Though local voting records during Hitler’s dictatorship are known, the book by the 46-year-old Schwarzmueller is the first to address the extreme polarities of Hauenstein and Darstein.

“It was taboo for Catholics and Protestants to intermarry in those villages before,” he said. “Now, it’s no issue at all.”

So far the extent of local German Catholic resistance to the Nazis has not been properly addressed, said Schwarzmueller.

“More attention must be paid to confessional allegiance to understand history better -- particularly voting patterns,” he said. “Electoral research shows that Catholic areas put up the stiffest resistance to the lure of National Socialism.”

PATCHWORK QUILT

As Germany takes a more prominent global role again under Angela Merkel, its first Chancellor born after World War Two, interest in the “good Germans” from the Nazi era is growing.
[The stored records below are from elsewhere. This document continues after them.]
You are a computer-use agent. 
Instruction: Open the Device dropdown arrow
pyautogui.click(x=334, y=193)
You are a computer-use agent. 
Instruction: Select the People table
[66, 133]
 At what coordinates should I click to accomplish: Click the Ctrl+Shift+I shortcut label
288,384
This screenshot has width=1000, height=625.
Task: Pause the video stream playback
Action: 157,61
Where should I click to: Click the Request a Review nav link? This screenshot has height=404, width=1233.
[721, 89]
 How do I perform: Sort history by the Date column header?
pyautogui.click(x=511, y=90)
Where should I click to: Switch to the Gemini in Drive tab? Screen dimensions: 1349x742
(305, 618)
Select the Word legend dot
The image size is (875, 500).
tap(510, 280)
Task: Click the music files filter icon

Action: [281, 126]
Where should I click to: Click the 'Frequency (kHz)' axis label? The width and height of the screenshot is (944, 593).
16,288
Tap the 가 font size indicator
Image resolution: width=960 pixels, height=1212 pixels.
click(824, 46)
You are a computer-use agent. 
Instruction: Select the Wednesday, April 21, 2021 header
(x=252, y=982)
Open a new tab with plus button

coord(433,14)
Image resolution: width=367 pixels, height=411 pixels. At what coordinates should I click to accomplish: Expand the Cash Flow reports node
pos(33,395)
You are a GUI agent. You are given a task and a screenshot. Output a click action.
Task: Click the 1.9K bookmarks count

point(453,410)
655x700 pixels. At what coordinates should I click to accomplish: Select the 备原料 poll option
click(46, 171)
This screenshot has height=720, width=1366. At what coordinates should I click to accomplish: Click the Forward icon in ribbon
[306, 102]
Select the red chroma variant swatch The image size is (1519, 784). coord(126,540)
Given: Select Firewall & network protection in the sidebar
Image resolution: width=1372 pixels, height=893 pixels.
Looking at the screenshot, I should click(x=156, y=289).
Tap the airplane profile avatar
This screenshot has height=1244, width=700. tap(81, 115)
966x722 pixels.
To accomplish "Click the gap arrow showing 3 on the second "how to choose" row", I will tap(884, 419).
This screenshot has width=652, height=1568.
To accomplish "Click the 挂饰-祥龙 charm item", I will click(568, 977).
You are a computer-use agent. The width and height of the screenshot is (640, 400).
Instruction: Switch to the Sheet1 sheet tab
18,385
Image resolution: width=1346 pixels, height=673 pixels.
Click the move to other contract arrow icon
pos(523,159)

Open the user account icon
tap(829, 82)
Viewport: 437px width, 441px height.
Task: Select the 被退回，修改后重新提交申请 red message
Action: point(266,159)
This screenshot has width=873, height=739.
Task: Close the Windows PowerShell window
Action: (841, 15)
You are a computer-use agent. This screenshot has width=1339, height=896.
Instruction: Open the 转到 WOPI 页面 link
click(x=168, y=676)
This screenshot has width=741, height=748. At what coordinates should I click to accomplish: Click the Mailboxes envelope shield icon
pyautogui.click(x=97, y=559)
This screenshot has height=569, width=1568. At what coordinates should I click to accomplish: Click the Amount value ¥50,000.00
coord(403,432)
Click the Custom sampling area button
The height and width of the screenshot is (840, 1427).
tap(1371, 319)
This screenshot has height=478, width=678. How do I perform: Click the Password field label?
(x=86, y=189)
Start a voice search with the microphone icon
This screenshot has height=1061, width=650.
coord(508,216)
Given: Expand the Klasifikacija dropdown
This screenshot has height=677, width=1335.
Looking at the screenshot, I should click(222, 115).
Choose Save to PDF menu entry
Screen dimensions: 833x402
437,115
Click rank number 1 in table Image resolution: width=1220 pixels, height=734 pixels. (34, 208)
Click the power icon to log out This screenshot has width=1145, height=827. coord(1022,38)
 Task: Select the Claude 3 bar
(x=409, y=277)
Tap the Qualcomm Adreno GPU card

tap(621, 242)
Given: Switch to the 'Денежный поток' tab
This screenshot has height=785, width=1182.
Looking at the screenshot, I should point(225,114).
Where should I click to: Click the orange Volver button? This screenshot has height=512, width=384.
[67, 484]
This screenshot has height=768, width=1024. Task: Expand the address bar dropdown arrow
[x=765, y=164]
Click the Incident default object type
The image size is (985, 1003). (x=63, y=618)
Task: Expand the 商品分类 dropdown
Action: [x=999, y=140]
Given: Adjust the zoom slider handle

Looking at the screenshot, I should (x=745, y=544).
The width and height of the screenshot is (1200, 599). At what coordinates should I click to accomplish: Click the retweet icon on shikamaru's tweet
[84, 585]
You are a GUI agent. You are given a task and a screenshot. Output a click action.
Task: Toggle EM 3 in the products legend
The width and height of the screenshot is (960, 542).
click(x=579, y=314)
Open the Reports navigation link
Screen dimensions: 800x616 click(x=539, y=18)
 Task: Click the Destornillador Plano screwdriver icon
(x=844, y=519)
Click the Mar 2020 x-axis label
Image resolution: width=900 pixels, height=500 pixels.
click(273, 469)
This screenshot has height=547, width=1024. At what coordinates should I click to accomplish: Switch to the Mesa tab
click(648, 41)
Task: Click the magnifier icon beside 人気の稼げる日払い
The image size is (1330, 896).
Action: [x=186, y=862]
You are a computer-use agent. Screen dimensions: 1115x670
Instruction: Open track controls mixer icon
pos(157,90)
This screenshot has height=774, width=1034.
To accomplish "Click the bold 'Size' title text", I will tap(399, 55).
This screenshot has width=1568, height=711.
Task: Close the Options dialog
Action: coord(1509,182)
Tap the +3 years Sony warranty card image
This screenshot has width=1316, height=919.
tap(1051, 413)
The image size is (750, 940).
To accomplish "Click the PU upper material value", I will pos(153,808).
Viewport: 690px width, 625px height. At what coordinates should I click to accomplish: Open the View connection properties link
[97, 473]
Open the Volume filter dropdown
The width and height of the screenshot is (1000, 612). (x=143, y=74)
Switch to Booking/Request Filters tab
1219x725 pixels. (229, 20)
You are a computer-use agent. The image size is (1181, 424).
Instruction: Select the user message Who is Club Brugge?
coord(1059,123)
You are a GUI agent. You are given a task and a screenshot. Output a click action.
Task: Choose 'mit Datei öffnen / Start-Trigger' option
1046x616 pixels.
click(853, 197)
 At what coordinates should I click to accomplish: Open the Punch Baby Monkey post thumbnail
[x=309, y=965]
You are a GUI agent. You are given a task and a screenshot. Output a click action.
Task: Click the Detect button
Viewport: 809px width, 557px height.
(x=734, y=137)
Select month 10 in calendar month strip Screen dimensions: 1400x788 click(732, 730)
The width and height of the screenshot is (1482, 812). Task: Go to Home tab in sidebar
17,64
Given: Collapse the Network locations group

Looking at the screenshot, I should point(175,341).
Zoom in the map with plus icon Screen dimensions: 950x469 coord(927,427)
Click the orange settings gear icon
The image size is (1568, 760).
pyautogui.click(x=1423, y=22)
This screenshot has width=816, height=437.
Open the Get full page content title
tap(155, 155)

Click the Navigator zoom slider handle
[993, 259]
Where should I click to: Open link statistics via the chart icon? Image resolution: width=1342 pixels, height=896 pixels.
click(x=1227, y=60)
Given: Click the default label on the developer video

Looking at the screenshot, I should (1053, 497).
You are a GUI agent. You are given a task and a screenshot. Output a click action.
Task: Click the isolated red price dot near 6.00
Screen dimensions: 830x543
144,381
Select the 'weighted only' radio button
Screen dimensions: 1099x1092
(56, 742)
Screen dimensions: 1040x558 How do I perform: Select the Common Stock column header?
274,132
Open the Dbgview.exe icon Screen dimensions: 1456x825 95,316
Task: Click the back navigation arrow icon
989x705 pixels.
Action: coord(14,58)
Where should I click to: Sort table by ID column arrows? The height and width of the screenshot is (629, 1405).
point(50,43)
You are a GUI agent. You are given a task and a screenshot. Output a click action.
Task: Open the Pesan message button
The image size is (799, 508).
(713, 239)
“None of the voters are still alive,” said Schwarzmueller. “But my generation, who only heard reports about those events -- and a lot was kept quiet -- wants to know what really happened.”

Among the book’s cast of characters are Hauenstein’s priest Georg Sommer, a stern authoritarian whose views on law and order extended to how long women’s hair should be. Arrested several times, Sommer shielded his parish from the Nazis and battled anti-Semitism.

Mistrust of Nazis reflected the discrimination Catholics had suffered in Germany since the rise of Protestant Prussia under Otto von Bismarck, a policy intensified by Hitler -- even though he and a number of other top Nazis had Catholic backgrounds.

When Germany unified in 1871, the country was a patchwork quilt of Catholic and Protestant areas because of the political settlements of religious wars in the 16th and 17th centuries.

In Weimar Germany, Darstein belonged to the predominantly Catholic Bavaria, which helped to stoke anti-Catholic sentiment among locals during the hardships of the Great Depression.

“The irony is that the only Catholic in Darstein was the local Nazi party leader,” said Schwarzmueller.

The book, which coincides with renewed German interest in the Church since Joseph Ratzinger’s election as Pope in 2005, yields other surprises: a Berlin street still bears the name of Darstein which the Nazis gave it in honor of the loyal village.